I

It is hardly surprising that Spiritualists should differ among themselves as to the nature of the controls, for some of these controls are very curious people. Let us consider, for instance, the group which appears in “Raymond.” One of the most active is “Moonstone,” who tells inquirers that he was a Yogi, who lived as a hermit on earth, “a good life, but a selfish one.” He now desires to help humanity, “and so that is why I came back to my Medie, and try to bear through him the sorrows of the world.” Another control is “Redfeather,” who is apparently of North American Indian origin, though this is not distinctly stated. At one point the spirit of the supposed Raymond says, “Chap with red feather helping.”[12] “Redfeather” remarks when first taking command, “I come dis little minute to try experiment. If we succeed, all right; if we don’t, don’t mind.… Who could help better than me?… Long ago I was killed.”[13]

To relieve the tension of a strongly emotional scene which follows, an old Irishwoman named Biddy takes control. She begins: “Sure it’s meself that has come to speak. Here’s another mother.… I come to help to soothe the nerves of the medium.… I was a washer-woman, and lived next a church, and they say cleanliness comes next to godliness! One of my chains is to help mothers.”

Most singular of all the controls in “Raymond” is the Oriental girl “Feda,” who in her broken language talks of “Yaymond,” and pronounces three-syllabled words in a careful and drawn-out manner. The controls, as Dr. Jacks says, are often remote people, and he mentions the case of an Egyptian priest belonging to the time of one of the Pharaohs.

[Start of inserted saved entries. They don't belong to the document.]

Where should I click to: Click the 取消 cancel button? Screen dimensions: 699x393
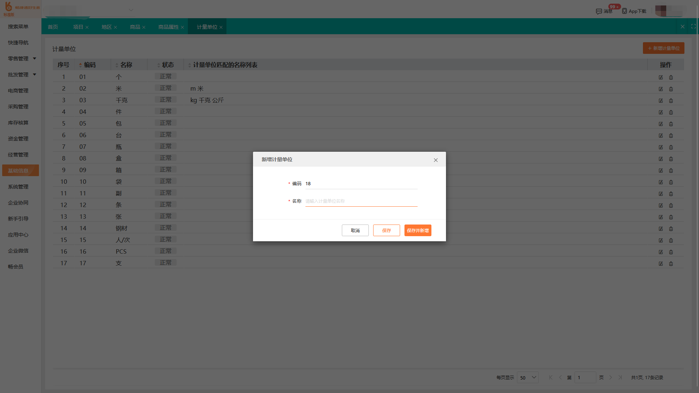(356, 230)
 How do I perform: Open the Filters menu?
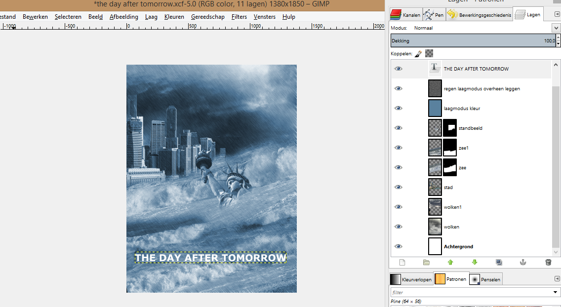tap(239, 17)
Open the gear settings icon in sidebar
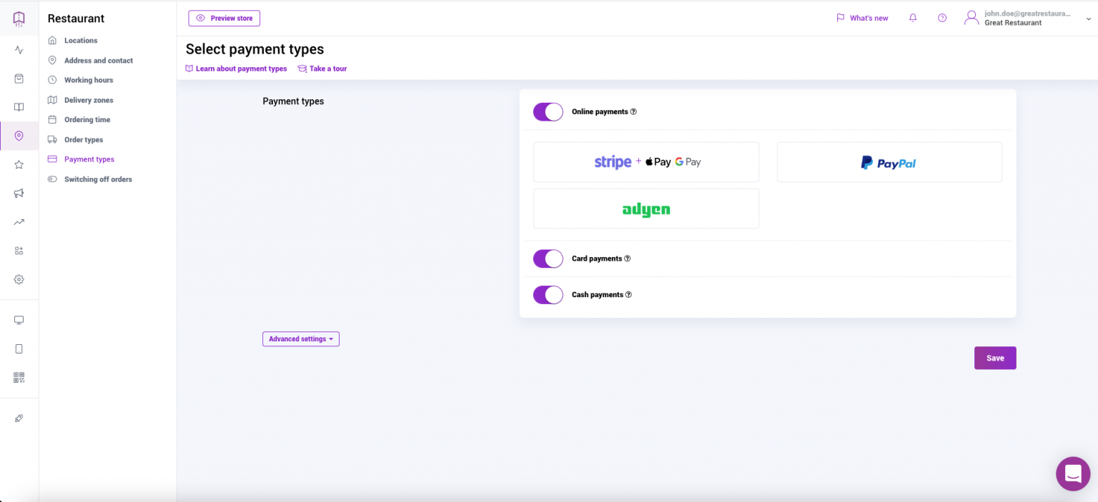Viewport: 1098px width, 502px height. click(19, 279)
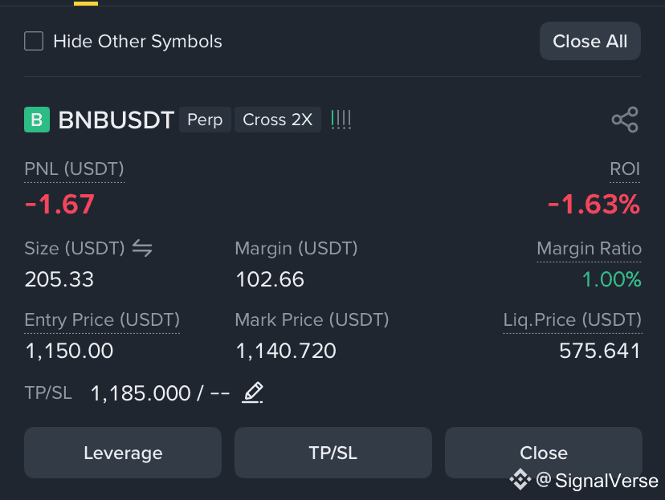Share the BNBUSDT position
The image size is (665, 500).
(625, 120)
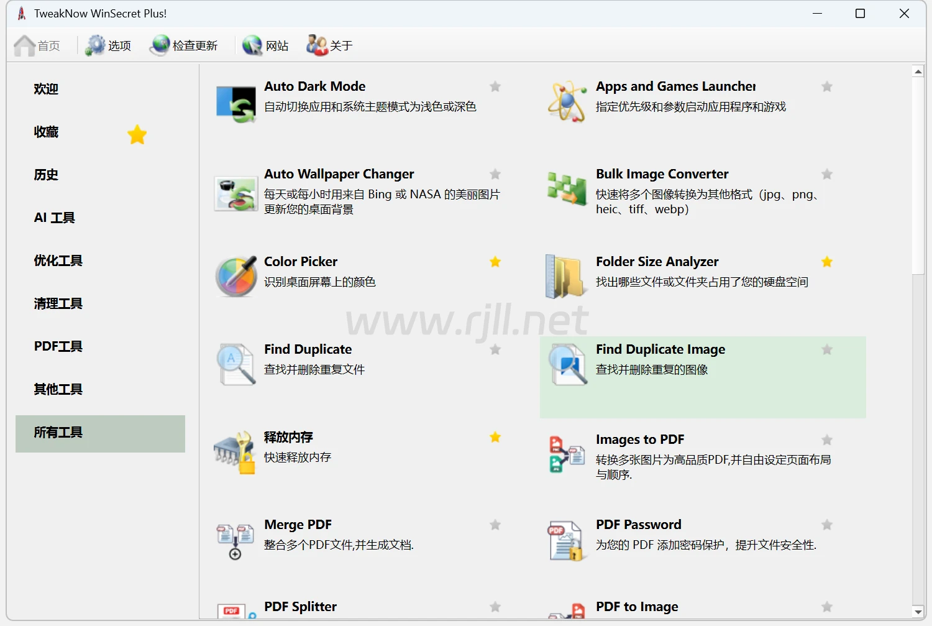Viewport: 932px width, 626px height.
Task: Open the Folder Size Analyzer icon
Action: (x=566, y=277)
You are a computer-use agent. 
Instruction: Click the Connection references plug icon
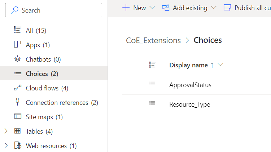tap(17, 102)
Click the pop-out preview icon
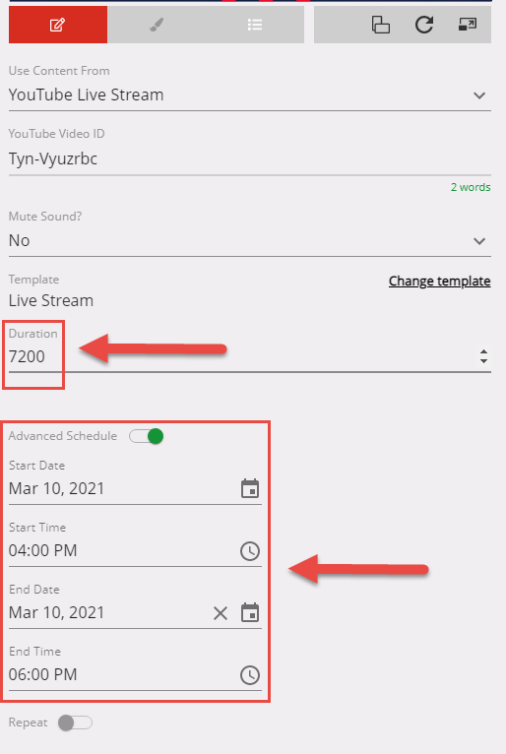 point(468,24)
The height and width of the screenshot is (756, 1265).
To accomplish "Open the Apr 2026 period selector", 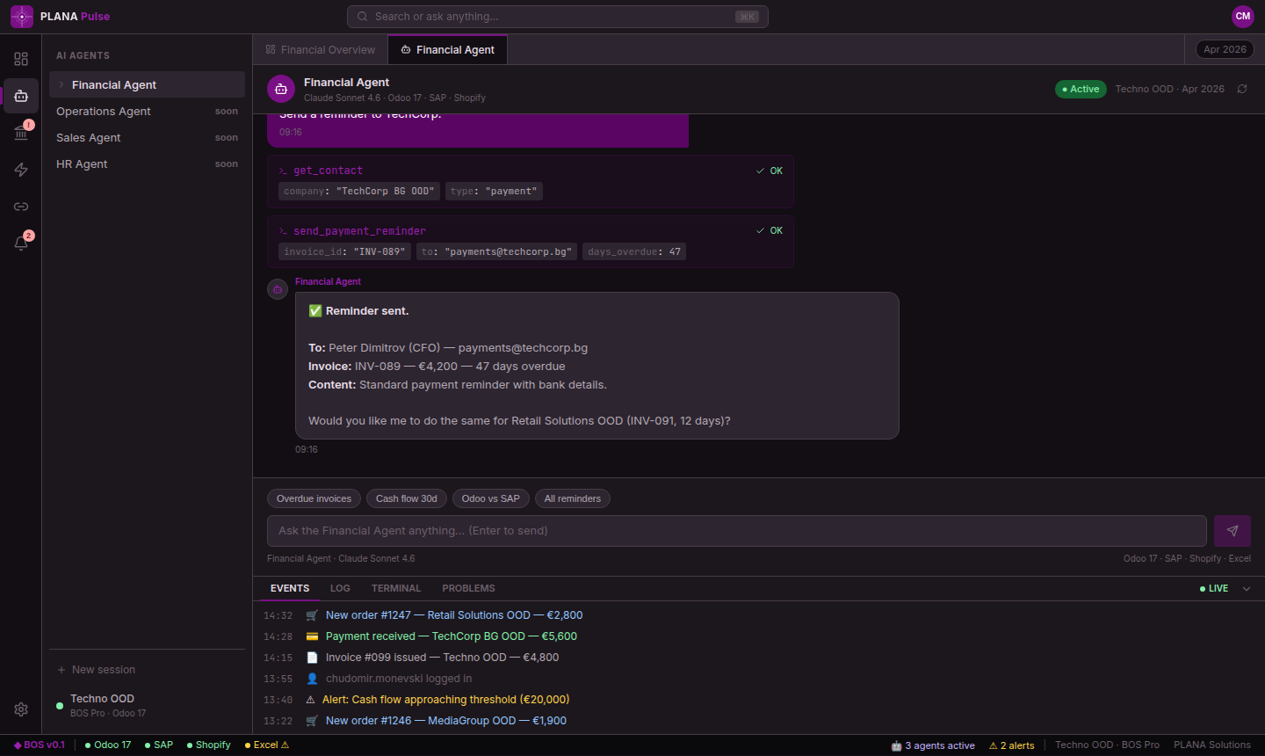I will point(1225,49).
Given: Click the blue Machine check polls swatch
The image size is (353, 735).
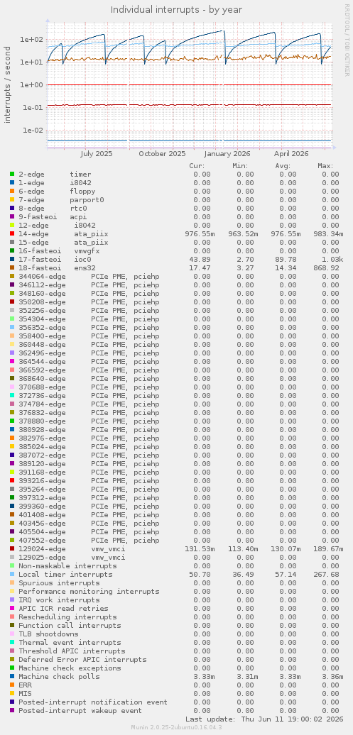Looking at the screenshot, I should click(x=12, y=676).
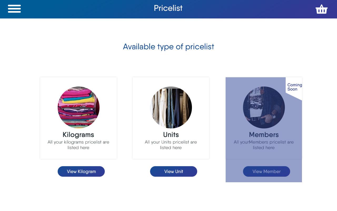Click the hanging clothes Units image
Viewport: 337px width, 211px height.
pyautogui.click(x=171, y=107)
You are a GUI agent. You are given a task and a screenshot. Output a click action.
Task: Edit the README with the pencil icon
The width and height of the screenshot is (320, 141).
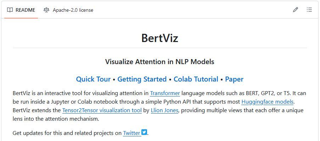[295, 10]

What are we to think of “Dr. Phinuit,” that singular control of Mrs. Piper, who described himself as a French doctor born at Marseilles about 1790? He gave particulars of his birth, education, and life in Paris, where, according to his own account, he died about 1860. Enquiries failed to reveal any trace of his existence. He gave no indication of possessing any scientific knowledge of medicine. More surprising still, his knowledge of French appeared to extend only to a few simple phrases, which might have been familiar to the medium. As Mr. J. Arthur Hill remarks, “The French doctor spoke no more French than Mrs. Piper herself might be supposed to know.”[14]

How many Spiritualists believe to-day that William Grocyn, the teacher of Erasmus, acted as a control to Mr. Stainton Moses? Or that the group of Broad Church controls—Imperator, Rector and the rest—who inculcated their theology through the mediumship of Mr. Moses, afterwards invaded the personality of Mrs. Piper?